⟨
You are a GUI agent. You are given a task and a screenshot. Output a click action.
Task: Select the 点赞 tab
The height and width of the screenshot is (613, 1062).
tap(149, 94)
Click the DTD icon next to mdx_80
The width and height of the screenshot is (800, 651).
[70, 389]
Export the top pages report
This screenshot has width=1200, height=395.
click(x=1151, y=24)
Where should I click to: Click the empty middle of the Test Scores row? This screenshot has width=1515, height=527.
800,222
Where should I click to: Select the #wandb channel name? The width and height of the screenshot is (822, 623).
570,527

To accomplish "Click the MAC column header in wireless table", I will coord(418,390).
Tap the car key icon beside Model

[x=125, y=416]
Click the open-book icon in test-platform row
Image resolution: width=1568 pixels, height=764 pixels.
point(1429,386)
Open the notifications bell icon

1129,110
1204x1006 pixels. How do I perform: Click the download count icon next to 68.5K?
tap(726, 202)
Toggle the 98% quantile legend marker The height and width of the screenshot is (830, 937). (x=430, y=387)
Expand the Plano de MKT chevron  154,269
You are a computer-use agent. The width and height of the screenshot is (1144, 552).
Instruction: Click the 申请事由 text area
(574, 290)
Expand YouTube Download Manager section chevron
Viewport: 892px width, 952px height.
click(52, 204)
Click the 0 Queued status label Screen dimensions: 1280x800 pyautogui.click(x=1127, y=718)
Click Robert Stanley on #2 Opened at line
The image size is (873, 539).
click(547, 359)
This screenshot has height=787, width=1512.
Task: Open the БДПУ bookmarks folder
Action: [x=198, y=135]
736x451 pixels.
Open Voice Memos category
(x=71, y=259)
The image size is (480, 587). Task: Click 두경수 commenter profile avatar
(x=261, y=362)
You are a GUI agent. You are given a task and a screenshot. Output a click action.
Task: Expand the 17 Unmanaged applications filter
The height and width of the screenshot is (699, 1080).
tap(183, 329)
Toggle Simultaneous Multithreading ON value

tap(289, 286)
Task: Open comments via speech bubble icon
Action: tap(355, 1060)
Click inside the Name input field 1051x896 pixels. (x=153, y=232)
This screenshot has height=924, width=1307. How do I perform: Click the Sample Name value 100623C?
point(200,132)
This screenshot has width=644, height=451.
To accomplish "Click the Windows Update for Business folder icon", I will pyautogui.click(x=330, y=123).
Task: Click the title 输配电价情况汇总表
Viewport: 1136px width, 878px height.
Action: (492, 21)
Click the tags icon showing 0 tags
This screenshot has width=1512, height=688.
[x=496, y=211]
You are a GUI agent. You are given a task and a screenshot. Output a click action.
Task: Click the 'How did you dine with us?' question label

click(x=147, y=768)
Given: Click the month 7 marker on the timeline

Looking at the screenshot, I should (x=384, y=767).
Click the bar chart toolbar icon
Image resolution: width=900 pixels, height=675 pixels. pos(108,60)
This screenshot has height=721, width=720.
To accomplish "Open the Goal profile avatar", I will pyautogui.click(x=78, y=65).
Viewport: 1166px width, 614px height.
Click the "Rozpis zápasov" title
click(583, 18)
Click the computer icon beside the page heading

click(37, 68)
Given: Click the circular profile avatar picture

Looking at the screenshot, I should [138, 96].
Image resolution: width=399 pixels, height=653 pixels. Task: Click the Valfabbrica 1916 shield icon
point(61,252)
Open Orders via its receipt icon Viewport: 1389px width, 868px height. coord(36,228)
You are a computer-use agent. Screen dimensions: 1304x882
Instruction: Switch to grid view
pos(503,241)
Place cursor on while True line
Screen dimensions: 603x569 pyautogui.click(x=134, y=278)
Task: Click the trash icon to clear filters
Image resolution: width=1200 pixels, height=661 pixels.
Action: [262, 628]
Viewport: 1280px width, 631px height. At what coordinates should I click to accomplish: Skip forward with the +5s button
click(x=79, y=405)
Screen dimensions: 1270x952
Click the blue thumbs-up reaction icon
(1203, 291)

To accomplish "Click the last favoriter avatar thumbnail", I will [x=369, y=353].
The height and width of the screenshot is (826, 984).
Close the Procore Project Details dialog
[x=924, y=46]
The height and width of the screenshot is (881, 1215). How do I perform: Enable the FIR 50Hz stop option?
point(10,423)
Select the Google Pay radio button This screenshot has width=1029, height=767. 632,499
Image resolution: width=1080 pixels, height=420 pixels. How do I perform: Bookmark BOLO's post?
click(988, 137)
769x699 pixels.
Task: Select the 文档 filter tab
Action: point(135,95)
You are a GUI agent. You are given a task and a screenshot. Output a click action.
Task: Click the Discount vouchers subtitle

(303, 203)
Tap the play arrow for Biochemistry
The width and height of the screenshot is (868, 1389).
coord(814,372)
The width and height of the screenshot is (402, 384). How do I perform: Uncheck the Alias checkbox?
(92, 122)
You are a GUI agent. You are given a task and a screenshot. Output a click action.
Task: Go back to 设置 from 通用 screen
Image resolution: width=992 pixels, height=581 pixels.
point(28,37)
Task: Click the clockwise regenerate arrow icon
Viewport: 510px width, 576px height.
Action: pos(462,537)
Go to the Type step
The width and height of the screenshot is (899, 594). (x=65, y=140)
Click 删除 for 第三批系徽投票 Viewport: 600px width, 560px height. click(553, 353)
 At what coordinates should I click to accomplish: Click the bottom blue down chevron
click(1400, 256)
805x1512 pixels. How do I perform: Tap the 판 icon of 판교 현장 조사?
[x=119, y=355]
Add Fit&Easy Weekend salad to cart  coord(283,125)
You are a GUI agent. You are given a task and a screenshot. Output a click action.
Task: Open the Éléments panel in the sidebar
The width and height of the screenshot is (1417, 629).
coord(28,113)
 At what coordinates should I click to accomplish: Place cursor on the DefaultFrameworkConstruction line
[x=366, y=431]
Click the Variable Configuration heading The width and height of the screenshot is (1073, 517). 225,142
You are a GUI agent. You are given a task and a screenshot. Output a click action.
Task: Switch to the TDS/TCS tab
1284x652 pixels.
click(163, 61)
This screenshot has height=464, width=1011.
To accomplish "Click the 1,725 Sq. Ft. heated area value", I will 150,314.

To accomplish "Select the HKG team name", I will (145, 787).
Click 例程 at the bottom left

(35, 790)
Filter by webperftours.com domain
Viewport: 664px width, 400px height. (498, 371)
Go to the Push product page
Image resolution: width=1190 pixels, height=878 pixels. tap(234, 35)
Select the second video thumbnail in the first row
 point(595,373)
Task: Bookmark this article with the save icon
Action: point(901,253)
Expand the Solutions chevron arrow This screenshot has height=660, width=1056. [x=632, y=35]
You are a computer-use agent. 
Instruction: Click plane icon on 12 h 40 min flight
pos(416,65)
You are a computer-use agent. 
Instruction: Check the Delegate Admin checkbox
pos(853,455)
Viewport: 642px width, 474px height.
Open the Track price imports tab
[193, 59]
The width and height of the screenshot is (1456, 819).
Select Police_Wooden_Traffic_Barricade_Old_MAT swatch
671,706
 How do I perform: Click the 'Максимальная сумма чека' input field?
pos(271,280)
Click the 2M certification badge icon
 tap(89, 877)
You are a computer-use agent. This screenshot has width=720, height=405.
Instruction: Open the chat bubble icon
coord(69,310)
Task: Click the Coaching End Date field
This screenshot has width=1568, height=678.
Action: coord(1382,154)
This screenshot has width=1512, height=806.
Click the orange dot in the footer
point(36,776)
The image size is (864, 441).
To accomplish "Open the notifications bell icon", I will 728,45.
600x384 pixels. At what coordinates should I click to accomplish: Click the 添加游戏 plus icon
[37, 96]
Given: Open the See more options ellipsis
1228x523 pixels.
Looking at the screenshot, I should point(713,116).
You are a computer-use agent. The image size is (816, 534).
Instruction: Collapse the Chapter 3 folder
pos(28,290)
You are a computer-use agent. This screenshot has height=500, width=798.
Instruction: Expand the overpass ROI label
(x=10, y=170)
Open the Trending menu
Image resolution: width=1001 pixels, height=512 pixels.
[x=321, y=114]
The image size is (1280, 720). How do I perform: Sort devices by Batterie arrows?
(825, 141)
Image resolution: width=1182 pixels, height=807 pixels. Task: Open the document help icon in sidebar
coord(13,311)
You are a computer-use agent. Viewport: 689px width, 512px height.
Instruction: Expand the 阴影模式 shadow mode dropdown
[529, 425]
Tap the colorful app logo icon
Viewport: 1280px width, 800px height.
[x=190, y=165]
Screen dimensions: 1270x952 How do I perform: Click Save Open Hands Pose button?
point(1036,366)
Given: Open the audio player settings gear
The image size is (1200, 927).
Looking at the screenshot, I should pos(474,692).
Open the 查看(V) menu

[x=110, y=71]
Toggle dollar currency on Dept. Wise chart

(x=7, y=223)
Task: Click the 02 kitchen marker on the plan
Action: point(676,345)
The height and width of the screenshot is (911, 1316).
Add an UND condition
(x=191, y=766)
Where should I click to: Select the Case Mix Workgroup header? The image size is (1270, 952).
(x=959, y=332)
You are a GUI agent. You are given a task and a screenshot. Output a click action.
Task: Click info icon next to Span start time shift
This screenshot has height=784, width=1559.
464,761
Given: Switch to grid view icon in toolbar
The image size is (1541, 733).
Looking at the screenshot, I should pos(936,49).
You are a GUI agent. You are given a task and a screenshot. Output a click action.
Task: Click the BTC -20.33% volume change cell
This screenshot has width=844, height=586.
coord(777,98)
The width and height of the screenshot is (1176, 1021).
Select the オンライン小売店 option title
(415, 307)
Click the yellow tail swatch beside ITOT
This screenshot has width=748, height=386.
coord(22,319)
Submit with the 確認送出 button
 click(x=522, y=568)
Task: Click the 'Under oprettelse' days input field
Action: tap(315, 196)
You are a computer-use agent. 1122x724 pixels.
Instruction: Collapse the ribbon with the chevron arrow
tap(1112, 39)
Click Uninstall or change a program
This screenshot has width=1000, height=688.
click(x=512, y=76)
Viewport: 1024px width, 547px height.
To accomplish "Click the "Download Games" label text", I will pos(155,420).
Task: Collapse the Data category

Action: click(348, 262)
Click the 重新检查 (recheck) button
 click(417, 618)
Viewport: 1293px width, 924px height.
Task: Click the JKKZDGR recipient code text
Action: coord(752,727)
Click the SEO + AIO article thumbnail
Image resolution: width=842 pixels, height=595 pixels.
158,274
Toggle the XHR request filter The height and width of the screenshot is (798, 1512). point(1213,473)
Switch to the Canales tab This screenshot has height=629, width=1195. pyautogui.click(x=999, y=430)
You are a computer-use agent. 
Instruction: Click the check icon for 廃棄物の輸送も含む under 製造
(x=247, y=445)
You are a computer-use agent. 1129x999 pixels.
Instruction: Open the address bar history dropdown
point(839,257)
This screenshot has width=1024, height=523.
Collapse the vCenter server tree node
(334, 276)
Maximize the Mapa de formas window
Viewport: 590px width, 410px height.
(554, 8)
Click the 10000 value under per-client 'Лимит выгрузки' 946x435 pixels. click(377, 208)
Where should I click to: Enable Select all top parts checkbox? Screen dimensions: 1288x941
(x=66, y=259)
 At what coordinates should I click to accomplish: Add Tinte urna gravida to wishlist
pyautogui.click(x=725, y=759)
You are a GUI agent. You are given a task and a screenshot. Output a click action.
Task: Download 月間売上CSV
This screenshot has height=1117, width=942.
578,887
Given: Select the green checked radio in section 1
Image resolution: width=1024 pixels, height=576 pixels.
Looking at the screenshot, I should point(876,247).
⟩
▶ PROBLEM TO SOLVE
Using the records above, write out exactly the lines between the one holding "Click inside the" and the one holding "Task: Click the title 输配电价情况汇总表", inclusive; leave everything else out.

▶ WRITTEN REPLY
Click inside the Name input field 1051x896 pixels. (x=153, y=232)
This screenshot has height=924, width=1307. How do I perform: Click the Sample Name value 100623C?
point(200,132)
This screenshot has width=644, height=451.
To accomplish "Click the Windows Update for Business folder icon", I will pyautogui.click(x=330, y=123).
Task: Click the title 输配电价情况汇总表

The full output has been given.